Question

Evaporation As a spherical raindrop falls, it reaches a layer of dry air and begins to evaporate at a rate that is proportional to its surface area $$\left(S=4 \pi r^{2}\right) .$$ Show that the radius of the raindrop decreases at a constant rate.

Answer

**step1** Understanding the Problem

We are presented with a problem about a spherical raindrop that is getting smaller because of evaporation. The problem tells us that the rate at which the raindrop loses water (evaporates) is "proportional" to its surface area. The surface area of a sphere is given by the formula $$S = 4 \times \pi \times r \times r$$, where $$r$$ is the radius of the sphere. Our goal is to demonstrate that the radius of the raindrop, which measures its size, decreases at a constant rate, meaning its size shrinks steadily without speeding up or slowing down.

**step2** Identifying Key Information and Concepts

The problem states:
1. **Evaporation Rate:** This refers to how much water (volume) the raindrop loses in a certain amount of time, for example, per minute.
2. **Proportionality to Surface Area:** This means that the amount of water lost per minute is equal to a specific fixed number (which we can call the "Evaporation Factor") multiplied by the raindrop's current surface area. If the surface area is bigger, more water is lost per minute; if it's smaller, less water is lost.
So, we can express this as:
$$\text{Amount of water lost per minute} = \text{Evaporation Factor} \times \text{Surface Area}$$
3. **Surface Area of a Sphere:** We are given the formula $$S = 4 \times \pi \times r \times r$$. This means the surface area is always related to the radius of the raindrop.
Our task is to show that the rate at which the radius ($$r$$) decreases is constant.
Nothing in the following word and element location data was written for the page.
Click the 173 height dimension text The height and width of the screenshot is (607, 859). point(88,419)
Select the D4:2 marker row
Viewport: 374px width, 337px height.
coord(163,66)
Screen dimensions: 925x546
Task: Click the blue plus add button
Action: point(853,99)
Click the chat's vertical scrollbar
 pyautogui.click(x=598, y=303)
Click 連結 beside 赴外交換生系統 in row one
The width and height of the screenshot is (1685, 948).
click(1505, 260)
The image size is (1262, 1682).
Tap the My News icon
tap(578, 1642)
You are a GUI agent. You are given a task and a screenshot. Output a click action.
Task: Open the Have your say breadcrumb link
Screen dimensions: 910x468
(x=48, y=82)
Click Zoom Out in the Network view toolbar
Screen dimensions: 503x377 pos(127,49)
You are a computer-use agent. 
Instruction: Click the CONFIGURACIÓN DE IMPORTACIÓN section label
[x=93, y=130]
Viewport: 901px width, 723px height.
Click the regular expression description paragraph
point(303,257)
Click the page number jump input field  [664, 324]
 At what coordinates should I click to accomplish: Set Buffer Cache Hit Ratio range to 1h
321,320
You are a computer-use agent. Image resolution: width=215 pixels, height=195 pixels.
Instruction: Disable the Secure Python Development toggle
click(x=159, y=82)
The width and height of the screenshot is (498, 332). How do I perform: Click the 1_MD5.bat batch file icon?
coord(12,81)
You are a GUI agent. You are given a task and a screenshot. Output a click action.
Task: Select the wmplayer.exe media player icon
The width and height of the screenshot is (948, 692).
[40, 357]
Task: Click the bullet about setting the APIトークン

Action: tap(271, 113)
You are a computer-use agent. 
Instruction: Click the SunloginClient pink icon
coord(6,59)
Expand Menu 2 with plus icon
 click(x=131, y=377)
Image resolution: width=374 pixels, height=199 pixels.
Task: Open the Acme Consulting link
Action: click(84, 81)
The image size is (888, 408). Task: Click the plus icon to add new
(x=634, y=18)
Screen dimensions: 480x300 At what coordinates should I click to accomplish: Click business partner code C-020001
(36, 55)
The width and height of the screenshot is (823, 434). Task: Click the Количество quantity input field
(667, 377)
**step3** Visualizing Evaporation and Change in Radius

Imagine the raindrop as being made up of many incredibly thin layers, like an onion. When the raindrop evaporates, it's like the very outermost layer of water disappears.
If a very thin layer of water evaporates from the outside of the raindrop, the amount of water in this layer can be thought of as the surface area of the raindrop multiplied by the thickness of that layer. This is because the surface area acts like the "base" of this thin layer, and the thickness is its "height".
So, we can say:
$$\text{Amount of water in a thin layer} \approx \text{Surface Area} \times \text{Thickness of the layer}$$
Here, the "Thickness of the layer" is how much the radius of the raindrop has decreased.

**step4** Connecting Evaporation Rate to Radius Decrease

From Step 2, we know that the "Amount of water lost per minute" due to evaporation is given by $$\text{Evaporation Factor} \times \text{Surface Area}$$.
From Step 3, we understand that this "Amount of water lost per minute" corresponds to the volume of a thin layer that has evaporated, which is approximately the Surface Area multiplied by how much the radius shrinks in that minute.
Therefore, we can set these two expressions equal to each other:
$$\text{Evaporation Factor} \times \text{Surface Area} = \text{Surface Area} \times \text{Decrease in radius per minute}$$
This equation shows that the volume of water lost per minute (left side) is equivalent to the volume of the thin layer that disappeared (right side).

**step5** Showing the Radius Decreases at a Constant Rate

Let's look at our equation from Step 4:
$$\text{Evaporation Factor} \times \text{Surface Area} = \text{Surface Area} \times \text{Decrease in radius per minute}$$
On both sides of the equation, we see "Surface Area" being multiplied. As long as the raindrop has some size (meaning its surface area is not zero), we can think of this as having equal groups of "Surface Area". If we remove the "Surface Area" part from both sides, the remaining parts must still be equal.
This is similar to saying: if 5 groups of apples is equal to 5 groups of oranges, then one group of apples must be equal to one group of oranges.
So, by comparing and simplifying, we are left with:
$$\text{Evaporation Factor} = \text{Decrease in radius per minute}$$
Since the "Evaporation Factor" is a special fixed number that does not change, this means that the "Decrease in radius per minute" is also a fixed number. This proves that the radius of the raindrop decreases at a constant rate, which is what the problem asked us to show.